Highlights:

  • Upbound Spaces empowers customers with stringent compliance and data sovereignty demands to leverage the Crossplane control plane technology.
  • Upbound introduced Spaces, a tailored iteration of Crossplane designed to cater to businesses with specialized self-management requirements, including air-gapped servers and private cloud environments.

The company Upbound Inc., which founded the well-known open-source Crossplane project, just unveiled a new self-hosting feature for its flagship control plane technology. This feature enables users to deploy managed control planes in self-managed computing environments.

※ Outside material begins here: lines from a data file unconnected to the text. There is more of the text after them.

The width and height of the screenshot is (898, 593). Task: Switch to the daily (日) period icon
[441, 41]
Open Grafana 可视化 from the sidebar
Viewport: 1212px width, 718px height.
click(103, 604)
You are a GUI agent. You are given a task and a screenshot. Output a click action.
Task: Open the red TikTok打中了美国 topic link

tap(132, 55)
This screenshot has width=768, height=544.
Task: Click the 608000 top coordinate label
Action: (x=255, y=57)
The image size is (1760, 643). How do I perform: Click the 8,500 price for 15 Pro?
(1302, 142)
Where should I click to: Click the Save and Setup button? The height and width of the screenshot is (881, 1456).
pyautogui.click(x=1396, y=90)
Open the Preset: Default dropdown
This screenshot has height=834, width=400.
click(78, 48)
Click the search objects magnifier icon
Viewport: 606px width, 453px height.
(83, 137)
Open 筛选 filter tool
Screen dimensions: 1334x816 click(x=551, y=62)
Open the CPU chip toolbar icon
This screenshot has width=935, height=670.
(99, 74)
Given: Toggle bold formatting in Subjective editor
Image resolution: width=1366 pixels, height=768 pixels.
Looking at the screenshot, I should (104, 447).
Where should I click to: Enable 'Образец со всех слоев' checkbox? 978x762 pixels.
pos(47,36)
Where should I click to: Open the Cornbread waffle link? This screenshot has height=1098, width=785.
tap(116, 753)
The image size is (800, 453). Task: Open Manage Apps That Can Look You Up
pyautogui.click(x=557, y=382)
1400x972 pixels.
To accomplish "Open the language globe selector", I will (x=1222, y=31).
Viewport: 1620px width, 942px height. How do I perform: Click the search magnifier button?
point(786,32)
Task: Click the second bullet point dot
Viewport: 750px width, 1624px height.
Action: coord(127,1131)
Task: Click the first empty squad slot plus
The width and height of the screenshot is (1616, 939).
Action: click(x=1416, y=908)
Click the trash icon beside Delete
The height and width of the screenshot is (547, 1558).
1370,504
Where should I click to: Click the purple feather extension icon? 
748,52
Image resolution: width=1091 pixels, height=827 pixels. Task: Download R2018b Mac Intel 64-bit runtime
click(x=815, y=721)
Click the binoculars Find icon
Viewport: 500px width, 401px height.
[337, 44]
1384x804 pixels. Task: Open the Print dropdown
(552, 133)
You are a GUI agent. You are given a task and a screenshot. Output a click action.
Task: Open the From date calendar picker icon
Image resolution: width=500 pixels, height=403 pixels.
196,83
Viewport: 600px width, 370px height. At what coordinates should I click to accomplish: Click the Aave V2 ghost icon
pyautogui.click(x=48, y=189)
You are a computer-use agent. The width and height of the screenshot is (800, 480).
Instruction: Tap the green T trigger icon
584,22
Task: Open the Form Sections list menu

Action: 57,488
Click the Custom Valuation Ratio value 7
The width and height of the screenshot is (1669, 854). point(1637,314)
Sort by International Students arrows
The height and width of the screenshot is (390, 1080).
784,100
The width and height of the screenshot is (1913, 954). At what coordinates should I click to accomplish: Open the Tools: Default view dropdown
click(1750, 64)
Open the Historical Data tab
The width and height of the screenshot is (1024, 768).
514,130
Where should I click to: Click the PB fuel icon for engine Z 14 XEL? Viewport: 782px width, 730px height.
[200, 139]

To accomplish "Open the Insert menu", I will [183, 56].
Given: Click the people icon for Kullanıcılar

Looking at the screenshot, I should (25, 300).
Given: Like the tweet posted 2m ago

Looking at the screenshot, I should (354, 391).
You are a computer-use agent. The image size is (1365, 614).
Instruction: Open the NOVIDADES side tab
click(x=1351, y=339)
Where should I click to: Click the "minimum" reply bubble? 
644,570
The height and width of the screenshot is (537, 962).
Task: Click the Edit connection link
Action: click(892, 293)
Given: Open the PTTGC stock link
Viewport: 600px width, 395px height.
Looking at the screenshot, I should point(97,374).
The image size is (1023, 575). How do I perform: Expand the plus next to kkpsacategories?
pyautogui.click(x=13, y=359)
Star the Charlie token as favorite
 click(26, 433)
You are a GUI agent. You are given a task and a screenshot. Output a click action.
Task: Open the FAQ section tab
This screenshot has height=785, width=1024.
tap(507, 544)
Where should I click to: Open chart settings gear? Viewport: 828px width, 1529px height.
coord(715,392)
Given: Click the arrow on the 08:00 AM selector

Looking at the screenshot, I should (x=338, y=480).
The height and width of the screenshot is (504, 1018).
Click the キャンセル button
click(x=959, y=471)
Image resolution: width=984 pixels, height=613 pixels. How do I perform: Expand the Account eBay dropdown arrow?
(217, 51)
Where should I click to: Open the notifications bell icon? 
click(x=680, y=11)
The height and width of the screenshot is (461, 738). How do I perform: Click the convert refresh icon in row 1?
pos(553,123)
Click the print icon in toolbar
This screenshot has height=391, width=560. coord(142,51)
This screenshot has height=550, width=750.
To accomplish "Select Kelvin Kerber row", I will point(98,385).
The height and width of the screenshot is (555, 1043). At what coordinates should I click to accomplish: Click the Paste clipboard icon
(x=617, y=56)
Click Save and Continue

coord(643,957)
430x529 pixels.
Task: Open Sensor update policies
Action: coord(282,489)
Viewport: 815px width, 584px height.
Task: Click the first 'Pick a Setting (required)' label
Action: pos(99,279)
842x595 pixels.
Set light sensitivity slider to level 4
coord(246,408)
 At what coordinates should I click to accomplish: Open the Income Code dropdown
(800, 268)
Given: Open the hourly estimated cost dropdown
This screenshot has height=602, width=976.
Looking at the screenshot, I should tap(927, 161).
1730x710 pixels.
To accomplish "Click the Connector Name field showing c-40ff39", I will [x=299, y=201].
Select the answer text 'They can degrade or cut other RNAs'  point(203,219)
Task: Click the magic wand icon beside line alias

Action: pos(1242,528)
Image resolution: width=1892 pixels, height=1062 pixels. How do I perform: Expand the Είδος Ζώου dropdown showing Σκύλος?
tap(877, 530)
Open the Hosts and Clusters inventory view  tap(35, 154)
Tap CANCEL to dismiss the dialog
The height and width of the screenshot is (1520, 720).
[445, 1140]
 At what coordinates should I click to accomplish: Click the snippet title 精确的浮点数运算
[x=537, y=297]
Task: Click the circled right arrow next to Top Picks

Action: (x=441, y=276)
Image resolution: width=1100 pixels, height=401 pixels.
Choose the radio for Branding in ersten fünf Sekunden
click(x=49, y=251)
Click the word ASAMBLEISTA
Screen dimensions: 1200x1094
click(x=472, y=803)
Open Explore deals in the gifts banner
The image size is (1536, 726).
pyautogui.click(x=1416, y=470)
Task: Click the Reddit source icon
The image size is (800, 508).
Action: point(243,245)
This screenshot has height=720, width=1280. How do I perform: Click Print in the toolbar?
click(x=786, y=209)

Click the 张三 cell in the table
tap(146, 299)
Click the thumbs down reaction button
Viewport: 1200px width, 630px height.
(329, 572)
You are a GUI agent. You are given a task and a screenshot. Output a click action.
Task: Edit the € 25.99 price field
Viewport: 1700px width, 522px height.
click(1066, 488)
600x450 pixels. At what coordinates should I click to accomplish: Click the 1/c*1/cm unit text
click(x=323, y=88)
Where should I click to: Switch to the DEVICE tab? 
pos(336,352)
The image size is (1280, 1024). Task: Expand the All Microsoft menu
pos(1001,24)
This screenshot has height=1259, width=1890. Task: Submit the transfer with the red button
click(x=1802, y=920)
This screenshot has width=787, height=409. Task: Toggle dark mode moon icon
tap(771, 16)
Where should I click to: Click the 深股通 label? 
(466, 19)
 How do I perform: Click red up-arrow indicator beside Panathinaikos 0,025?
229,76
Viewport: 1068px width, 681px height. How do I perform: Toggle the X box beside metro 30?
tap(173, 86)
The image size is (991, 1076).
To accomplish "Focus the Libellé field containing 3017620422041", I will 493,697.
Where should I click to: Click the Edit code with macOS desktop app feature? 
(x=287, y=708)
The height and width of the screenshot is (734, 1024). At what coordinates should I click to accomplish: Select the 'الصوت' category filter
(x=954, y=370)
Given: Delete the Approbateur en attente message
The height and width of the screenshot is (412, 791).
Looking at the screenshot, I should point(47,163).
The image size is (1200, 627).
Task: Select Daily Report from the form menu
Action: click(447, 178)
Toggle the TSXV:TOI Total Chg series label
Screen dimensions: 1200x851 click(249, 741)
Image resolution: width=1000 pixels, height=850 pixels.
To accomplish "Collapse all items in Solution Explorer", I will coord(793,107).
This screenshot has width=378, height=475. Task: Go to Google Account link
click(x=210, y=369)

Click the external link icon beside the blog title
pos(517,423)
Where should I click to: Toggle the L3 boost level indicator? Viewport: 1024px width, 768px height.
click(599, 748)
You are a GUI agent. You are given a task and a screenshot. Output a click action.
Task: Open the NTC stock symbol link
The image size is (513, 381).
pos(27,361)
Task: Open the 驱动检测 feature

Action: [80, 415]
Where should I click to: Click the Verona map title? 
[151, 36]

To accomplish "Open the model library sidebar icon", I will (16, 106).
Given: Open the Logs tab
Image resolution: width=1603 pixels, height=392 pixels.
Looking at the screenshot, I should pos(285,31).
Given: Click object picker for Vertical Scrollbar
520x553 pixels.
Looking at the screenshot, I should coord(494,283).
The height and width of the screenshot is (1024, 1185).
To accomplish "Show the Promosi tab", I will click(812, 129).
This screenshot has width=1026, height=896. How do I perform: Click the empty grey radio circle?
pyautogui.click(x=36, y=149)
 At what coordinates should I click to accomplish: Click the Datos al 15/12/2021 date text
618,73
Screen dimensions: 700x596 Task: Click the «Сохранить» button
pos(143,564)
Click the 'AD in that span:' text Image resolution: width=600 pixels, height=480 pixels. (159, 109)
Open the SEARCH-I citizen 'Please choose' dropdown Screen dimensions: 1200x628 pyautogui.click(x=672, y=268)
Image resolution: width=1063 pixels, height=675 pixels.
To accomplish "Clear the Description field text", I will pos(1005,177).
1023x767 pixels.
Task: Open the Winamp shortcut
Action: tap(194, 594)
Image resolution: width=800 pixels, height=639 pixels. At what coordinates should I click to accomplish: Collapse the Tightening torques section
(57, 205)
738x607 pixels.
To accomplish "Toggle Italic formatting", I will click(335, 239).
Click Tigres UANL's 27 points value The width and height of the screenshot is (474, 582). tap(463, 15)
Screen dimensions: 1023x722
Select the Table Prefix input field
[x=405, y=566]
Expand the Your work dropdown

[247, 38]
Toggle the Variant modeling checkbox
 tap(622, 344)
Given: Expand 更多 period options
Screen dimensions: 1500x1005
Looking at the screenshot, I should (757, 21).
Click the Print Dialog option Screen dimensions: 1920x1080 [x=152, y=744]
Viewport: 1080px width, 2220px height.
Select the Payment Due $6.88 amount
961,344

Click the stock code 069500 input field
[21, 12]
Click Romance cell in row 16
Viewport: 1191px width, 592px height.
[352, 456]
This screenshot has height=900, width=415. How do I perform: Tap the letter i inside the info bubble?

Utilizing the company’s Crossplane control plane technology is made possible for clients with stringent compliance and data sovereignty requirements by Upbound Spaces.

In the world of multicloud management, the 2018 launch of Crossplane represented a significant advancement. Teams developing Kubernetes-based applications can address cloud resources and infrastructure from various providers using a single declarative API provided by this solution. Engineers can standardize and expedite application and infrastructure deployment across their business using Crossplane.

Crossplane uses infrastructure-as-code and the Kubernetes container orchestration platform as cloud-native technologies to centralize control. Developers can make Workload abstractions available on top of Kubernetes to simplify cross-cloud migration.

In a 2019 whitepaper, Upbound’s Founder and CEO, Bassam Tabbara, argued that cloud computing requires an open-source control plane that isn’t exclusive to a few cloud providers. With Crossplane, teams can assemble infrastructure from various cloud providers and make higher-level self-service APIs available to application teams without writing much code. Teams no longer have to rely on exclusive control planes offered by companies like Microsoft Corp., Google LLC, and Amazon Web Services Inc.

When the Cloud Native Computing Foundation designated Crossplane as an incubating project in 2022, it made steady progress and piqued the interest of some of the biggest technology companies in the world. A beta version of Crossplane wasmade available on IBM Cloud in 2020, and Red Hat Inc. also partnered with Crossplane to provide infrastructure.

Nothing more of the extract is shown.